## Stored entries
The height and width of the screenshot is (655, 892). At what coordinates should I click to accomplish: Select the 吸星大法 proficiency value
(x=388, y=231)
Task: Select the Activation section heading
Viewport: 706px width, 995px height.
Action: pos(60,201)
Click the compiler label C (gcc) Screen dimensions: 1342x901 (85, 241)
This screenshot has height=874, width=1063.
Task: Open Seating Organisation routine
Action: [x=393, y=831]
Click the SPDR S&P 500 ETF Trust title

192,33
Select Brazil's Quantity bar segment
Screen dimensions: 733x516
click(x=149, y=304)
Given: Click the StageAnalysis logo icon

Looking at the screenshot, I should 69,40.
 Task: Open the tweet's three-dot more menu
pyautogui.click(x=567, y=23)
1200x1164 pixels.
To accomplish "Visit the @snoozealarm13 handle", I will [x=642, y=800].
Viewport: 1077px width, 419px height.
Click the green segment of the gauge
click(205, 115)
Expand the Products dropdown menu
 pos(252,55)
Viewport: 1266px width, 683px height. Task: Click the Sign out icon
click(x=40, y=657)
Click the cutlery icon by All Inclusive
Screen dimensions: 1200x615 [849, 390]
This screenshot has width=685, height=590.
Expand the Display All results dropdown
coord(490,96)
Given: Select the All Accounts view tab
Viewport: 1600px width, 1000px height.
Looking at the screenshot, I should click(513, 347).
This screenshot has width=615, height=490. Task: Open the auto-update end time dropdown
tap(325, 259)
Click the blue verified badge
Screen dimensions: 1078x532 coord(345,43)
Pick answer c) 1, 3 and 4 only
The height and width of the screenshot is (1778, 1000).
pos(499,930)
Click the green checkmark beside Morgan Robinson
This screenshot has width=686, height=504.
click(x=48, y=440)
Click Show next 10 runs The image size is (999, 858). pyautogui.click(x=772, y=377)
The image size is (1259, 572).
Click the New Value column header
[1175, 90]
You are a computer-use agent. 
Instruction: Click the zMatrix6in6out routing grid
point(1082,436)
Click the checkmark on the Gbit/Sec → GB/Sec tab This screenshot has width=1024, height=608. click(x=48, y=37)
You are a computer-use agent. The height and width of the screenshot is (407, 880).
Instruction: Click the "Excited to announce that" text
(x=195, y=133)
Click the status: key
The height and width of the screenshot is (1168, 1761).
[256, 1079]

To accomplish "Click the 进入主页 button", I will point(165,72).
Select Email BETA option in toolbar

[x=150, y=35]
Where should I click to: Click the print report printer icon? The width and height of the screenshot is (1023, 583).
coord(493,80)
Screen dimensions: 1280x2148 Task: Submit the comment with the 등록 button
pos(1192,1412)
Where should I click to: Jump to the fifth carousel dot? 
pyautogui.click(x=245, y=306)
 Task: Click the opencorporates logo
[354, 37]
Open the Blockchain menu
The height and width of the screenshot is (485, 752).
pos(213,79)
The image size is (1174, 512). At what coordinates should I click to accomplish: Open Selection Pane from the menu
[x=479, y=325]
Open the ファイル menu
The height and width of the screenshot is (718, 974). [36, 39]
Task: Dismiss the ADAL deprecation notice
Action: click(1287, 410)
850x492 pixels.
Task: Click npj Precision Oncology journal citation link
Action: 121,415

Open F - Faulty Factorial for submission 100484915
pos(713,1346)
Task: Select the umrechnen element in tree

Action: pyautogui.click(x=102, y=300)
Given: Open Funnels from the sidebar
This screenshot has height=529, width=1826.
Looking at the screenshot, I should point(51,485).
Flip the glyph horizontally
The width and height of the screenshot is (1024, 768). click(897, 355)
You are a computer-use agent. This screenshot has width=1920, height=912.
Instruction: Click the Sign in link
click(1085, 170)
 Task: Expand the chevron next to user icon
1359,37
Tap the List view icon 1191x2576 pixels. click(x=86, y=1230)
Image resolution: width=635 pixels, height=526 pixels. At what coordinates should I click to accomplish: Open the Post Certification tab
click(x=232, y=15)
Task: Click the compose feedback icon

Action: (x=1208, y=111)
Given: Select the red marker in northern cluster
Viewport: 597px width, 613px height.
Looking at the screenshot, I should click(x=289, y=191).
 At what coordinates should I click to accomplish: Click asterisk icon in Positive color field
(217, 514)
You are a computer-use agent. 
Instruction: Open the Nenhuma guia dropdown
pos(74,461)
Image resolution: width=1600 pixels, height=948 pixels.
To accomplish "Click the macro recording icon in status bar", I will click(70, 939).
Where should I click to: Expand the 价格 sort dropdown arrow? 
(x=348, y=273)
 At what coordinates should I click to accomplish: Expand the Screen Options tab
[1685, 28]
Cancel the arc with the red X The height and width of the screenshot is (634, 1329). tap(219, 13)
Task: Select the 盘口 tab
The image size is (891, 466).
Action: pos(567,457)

## Exercise aim
The data above is to be restated line for line, word for word.

## Result of this task
The height and width of the screenshot is (655, 892). At what coordinates should I click to accomplish: Select the 吸星大法 proficiency value
(x=388, y=231)
Task: Select the Activation section heading
Viewport: 706px width, 995px height.
Action: pos(60,201)
Click the compiler label C (gcc) Screen dimensions: 1342x901 (85, 241)
This screenshot has height=874, width=1063.
Task: Open Seating Organisation routine
Action: [x=393, y=831]
Click the SPDR S&P 500 ETF Trust title

192,33
Select Brazil's Quantity bar segment
Screen dimensions: 733x516
click(x=149, y=304)
Given: Click the StageAnalysis logo icon

Looking at the screenshot, I should 69,40.
 Task: Open the tweet's three-dot more menu
pyautogui.click(x=567, y=23)
1200x1164 pixels.
To accomplish "Visit the @snoozealarm13 handle", I will [x=642, y=800].
Viewport: 1077px width, 419px height.
Click the green segment of the gauge
click(205, 115)
Expand the Products dropdown menu
 pos(252,55)
Viewport: 1266px width, 683px height. Task: Click the Sign out icon
click(x=40, y=657)
Click the cutlery icon by All Inclusive
Screen dimensions: 1200x615 [849, 390]
This screenshot has width=685, height=590.
Expand the Display All results dropdown
coord(490,96)
Given: Select the All Accounts view tab
Viewport: 1600px width, 1000px height.
Looking at the screenshot, I should click(513, 347).
This screenshot has width=615, height=490. Task: Open the auto-update end time dropdown
tap(325, 259)
Click the blue verified badge
Screen dimensions: 1078x532 coord(345,43)
Pick answer c) 1, 3 and 4 only
The height and width of the screenshot is (1778, 1000).
pos(499,930)
Click the green checkmark beside Morgan Robinson
This screenshot has width=686, height=504.
click(x=48, y=440)
Click Show next 10 runs The image size is (999, 858). pyautogui.click(x=772, y=377)
The image size is (1259, 572).
Click the New Value column header
[1175, 90]
You are a computer-use agent. 
Instruction: Click the zMatrix6in6out routing grid
point(1082,436)
Click the checkmark on the Gbit/Sec → GB/Sec tab This screenshot has width=1024, height=608. click(x=48, y=37)
You are a computer-use agent. The height and width of the screenshot is (407, 880).
Instruction: Click the "Excited to announce that" text
(x=195, y=133)
Click the status: key
The height and width of the screenshot is (1168, 1761).
[256, 1079]

To accomplish "Click the 进入主页 button", I will point(165,72).
Select Email BETA option in toolbar

[x=150, y=35]
Where should I click to: Click the print report printer icon? The width and height of the screenshot is (1023, 583).
coord(493,80)
Screen dimensions: 1280x2148 Task: Submit the comment with the 등록 button
pos(1192,1412)
Where should I click to: Jump to the fifth carousel dot? 
pyautogui.click(x=245, y=306)
 Task: Click the opencorporates logo
[354, 37]
Open the Blockchain menu
The height and width of the screenshot is (485, 752).
pos(213,79)
The image size is (1174, 512). At what coordinates should I click to accomplish: Open Selection Pane from the menu
[x=479, y=325]
Open the ファイル menu
The height and width of the screenshot is (718, 974). [36, 39]
Task: Dismiss the ADAL deprecation notice
Action: click(1287, 410)
850x492 pixels.
Task: Click npj Precision Oncology journal citation link
Action: 121,415

Open F - Faulty Factorial for submission 100484915
pos(713,1346)
Task: Select the umrechnen element in tree

Action: pyautogui.click(x=102, y=300)
Given: Open Funnels from the sidebar
This screenshot has height=529, width=1826.
Looking at the screenshot, I should point(51,485).
Flip the glyph horizontally
The width and height of the screenshot is (1024, 768). click(897, 355)
You are a computer-use agent. This screenshot has width=1920, height=912.
Instruction: Click the Sign in link
click(1085, 170)
 Task: Expand the chevron next to user icon
1359,37
Tap the List view icon 1191x2576 pixels. click(x=86, y=1230)
Image resolution: width=635 pixels, height=526 pixels. At what coordinates should I click to accomplish: Open the Post Certification tab
click(x=232, y=15)
Task: Click the compose feedback icon

Action: (x=1208, y=111)
Given: Select the red marker in northern cluster
Viewport: 597px width, 613px height.
Looking at the screenshot, I should click(x=289, y=191).
 At what coordinates should I click to accomplish: Click asterisk icon in Positive color field
(217, 514)
You are a computer-use agent. 
Instruction: Open the Nenhuma guia dropdown
pos(74,461)
Image resolution: width=1600 pixels, height=948 pixels.
To accomplish "Click the macro recording icon in status bar", I will click(70, 939).
Where should I click to: Expand the 价格 sort dropdown arrow? 
(x=348, y=273)
 At what coordinates should I click to accomplish: Expand the Screen Options tab
[1685, 28]
Cancel the arc with the red X The height and width of the screenshot is (634, 1329). tap(219, 13)
Task: Select the 盘口 tab
The image size is (891, 466).
Action: pos(567,457)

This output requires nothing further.